EXERCISE PROMPT
Swap "toolbar" for "sidebar" in everything from the line containing "Given: Collapse the toolbar" down to the line containing "Looking at the screenshot, I should (x=1378, y=84).", and give those lines again with nothing else changed.

──────────────────────────────

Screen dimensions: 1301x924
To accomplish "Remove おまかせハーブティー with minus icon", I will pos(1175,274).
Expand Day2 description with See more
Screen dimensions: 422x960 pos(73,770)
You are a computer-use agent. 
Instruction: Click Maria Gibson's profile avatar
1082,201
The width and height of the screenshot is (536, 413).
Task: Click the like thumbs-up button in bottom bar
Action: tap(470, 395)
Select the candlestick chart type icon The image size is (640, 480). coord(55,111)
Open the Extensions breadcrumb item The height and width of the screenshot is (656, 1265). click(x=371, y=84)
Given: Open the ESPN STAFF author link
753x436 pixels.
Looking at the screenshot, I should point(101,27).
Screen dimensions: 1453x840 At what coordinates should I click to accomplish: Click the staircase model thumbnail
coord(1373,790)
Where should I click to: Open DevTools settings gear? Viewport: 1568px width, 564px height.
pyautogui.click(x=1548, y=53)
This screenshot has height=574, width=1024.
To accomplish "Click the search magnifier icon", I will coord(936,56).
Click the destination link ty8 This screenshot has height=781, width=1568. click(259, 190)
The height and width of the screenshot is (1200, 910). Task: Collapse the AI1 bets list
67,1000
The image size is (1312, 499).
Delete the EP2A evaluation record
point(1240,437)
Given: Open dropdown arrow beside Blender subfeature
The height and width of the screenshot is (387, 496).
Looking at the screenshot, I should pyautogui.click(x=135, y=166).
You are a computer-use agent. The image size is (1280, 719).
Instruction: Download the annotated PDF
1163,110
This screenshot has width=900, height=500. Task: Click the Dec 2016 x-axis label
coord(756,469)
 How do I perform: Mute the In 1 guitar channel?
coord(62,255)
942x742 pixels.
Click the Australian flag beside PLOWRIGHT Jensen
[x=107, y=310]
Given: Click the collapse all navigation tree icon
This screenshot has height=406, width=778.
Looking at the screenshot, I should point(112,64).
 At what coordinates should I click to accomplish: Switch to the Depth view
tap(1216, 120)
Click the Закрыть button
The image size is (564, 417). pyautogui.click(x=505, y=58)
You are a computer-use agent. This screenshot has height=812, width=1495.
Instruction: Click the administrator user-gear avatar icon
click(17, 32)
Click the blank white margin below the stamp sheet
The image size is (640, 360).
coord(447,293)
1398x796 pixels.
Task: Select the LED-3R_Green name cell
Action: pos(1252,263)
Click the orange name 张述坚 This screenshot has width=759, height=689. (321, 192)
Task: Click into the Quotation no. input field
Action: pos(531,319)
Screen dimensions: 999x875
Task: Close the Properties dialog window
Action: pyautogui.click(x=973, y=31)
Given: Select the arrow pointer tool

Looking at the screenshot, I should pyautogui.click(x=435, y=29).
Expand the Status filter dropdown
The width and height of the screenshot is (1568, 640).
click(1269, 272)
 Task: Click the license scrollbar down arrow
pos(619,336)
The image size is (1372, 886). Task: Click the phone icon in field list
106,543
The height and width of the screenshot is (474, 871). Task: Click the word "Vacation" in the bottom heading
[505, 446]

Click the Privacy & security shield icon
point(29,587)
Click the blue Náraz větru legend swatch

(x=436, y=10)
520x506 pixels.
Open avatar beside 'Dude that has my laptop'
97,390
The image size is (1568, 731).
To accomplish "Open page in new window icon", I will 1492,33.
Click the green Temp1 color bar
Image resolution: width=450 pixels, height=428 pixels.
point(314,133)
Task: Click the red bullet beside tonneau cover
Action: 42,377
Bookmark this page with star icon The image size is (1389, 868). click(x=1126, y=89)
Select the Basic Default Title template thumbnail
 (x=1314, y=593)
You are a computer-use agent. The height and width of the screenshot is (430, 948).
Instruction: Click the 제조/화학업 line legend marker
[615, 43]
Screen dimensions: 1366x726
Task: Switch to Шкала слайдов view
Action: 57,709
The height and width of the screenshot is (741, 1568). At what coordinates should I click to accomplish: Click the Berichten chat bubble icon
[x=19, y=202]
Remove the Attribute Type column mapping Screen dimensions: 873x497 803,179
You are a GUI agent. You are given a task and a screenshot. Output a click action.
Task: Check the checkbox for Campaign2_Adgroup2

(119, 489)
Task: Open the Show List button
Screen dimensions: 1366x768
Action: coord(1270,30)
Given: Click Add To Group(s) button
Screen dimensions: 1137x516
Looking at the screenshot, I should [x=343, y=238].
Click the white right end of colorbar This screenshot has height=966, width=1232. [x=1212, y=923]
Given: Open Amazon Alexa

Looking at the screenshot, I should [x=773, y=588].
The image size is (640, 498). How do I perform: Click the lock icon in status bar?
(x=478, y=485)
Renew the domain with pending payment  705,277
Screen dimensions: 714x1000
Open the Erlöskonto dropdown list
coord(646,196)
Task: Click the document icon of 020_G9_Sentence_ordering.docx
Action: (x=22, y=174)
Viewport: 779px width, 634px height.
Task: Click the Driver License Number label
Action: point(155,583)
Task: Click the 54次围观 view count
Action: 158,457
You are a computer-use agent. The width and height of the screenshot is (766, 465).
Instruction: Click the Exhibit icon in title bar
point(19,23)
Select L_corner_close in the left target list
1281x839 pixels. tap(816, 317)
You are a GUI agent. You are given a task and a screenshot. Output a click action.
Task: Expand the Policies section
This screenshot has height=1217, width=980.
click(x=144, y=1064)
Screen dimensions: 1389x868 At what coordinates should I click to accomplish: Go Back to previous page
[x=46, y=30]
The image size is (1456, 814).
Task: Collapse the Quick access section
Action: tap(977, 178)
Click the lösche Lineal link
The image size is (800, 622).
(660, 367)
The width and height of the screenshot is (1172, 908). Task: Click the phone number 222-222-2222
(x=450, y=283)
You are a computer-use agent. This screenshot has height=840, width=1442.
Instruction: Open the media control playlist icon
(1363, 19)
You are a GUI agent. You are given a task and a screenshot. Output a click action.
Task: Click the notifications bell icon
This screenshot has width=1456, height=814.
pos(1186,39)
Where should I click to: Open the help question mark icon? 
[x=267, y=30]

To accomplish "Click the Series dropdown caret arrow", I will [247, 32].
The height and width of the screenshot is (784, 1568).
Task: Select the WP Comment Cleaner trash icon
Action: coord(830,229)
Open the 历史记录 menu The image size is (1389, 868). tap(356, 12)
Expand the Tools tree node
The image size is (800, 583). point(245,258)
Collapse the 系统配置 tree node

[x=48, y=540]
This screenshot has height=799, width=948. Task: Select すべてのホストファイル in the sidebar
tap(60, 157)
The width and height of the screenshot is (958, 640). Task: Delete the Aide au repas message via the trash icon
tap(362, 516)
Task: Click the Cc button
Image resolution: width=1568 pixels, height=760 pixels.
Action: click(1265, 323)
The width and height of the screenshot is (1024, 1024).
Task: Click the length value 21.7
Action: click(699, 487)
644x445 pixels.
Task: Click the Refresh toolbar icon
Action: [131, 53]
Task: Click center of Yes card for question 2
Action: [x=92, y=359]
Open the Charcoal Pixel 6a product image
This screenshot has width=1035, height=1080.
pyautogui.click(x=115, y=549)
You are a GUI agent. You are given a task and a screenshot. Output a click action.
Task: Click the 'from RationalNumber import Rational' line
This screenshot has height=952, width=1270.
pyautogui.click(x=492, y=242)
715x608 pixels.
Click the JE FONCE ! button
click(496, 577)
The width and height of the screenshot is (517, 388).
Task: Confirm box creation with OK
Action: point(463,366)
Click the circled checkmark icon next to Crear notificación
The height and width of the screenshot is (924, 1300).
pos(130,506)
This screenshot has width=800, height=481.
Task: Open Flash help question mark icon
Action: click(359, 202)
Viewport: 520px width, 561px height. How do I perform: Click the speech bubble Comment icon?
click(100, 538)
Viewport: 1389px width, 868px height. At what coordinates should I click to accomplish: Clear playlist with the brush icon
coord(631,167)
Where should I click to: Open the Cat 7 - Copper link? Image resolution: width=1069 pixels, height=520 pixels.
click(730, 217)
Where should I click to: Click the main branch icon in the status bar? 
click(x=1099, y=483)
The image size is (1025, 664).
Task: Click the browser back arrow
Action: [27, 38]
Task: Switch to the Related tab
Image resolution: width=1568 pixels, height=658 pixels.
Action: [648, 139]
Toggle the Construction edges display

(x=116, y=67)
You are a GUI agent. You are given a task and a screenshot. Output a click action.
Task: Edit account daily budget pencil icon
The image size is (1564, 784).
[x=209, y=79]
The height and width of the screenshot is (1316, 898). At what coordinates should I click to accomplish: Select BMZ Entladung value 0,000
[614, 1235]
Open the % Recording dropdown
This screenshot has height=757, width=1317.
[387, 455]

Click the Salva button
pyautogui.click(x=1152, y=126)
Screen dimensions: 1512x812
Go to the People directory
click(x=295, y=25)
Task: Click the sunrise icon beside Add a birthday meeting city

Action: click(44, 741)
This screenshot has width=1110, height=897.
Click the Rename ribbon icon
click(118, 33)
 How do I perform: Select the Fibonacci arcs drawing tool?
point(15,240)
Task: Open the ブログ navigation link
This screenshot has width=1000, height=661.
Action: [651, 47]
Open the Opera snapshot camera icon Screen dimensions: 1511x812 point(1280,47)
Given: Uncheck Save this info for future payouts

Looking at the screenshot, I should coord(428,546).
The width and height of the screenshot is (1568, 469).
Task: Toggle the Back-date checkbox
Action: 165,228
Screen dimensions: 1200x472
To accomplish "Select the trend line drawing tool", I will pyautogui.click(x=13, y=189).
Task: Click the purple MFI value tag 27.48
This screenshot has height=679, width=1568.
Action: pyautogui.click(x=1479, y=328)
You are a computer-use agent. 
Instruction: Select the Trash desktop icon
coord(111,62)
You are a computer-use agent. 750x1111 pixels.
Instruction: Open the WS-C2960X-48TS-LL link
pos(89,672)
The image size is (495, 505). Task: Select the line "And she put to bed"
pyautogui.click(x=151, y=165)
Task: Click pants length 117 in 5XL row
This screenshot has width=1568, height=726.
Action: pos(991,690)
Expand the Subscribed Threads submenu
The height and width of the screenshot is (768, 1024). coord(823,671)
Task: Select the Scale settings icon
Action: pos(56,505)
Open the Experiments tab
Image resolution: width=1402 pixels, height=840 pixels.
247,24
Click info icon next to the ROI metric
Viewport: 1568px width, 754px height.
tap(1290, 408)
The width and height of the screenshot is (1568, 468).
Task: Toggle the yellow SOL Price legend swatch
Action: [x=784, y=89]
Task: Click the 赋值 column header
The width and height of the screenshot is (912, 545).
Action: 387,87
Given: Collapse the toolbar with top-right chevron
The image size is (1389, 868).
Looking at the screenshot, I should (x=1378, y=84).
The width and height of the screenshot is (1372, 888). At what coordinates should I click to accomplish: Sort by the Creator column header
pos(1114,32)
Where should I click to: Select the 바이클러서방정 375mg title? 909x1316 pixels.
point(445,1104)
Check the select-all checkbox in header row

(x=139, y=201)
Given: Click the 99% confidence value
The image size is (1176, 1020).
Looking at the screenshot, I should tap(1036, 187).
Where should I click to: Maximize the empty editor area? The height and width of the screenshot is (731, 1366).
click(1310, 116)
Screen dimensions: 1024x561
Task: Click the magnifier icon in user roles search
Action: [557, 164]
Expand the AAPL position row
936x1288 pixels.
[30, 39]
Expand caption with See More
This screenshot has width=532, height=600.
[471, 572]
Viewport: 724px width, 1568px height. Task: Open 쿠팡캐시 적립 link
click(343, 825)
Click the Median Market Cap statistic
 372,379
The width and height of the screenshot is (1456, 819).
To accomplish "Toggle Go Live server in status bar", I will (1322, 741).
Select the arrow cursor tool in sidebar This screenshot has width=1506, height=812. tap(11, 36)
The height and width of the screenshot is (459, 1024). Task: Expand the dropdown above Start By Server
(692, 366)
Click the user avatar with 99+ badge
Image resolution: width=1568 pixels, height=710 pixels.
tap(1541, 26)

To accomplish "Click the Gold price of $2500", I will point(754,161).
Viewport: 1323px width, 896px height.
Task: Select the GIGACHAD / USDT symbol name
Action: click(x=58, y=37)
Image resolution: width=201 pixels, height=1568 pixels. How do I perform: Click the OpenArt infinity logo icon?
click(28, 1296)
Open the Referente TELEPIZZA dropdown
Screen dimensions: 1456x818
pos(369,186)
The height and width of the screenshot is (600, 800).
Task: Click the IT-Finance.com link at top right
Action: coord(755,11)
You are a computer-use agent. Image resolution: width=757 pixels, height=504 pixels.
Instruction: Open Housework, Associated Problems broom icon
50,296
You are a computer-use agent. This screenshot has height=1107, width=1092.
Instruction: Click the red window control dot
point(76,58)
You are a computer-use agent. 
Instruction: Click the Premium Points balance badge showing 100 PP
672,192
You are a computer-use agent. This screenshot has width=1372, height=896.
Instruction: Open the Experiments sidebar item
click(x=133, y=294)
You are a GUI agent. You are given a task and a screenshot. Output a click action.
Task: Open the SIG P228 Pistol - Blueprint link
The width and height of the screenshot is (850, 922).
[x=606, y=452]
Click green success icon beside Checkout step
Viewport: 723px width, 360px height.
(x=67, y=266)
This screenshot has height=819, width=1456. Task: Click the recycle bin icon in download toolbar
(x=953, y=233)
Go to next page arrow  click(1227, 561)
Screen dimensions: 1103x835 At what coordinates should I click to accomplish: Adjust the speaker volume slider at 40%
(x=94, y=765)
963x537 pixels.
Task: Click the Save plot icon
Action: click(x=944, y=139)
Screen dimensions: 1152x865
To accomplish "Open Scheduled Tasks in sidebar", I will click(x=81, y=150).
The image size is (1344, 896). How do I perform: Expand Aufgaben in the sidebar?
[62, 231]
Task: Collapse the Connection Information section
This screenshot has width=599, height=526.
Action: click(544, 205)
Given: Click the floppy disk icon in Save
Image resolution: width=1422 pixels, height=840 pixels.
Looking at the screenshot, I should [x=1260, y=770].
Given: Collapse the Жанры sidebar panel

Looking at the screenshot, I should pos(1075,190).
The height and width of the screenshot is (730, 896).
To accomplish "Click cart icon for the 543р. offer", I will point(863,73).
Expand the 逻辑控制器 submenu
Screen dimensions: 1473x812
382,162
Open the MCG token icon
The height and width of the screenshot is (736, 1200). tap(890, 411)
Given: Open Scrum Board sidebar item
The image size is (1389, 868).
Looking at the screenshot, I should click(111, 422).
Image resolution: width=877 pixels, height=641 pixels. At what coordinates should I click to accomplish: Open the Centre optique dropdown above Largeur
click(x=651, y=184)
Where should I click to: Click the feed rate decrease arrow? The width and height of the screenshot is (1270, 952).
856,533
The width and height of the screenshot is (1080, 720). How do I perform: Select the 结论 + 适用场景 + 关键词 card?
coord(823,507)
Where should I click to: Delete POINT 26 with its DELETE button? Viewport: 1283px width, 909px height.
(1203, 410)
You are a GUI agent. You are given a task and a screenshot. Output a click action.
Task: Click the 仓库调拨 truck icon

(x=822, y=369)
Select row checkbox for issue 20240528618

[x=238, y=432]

──────────────────────────────

ANSWER TO THIS EXERCISE
Given: Collapse the sidebar with top-right chevron
The image size is (1389, 868).
Looking at the screenshot, I should (x=1378, y=84).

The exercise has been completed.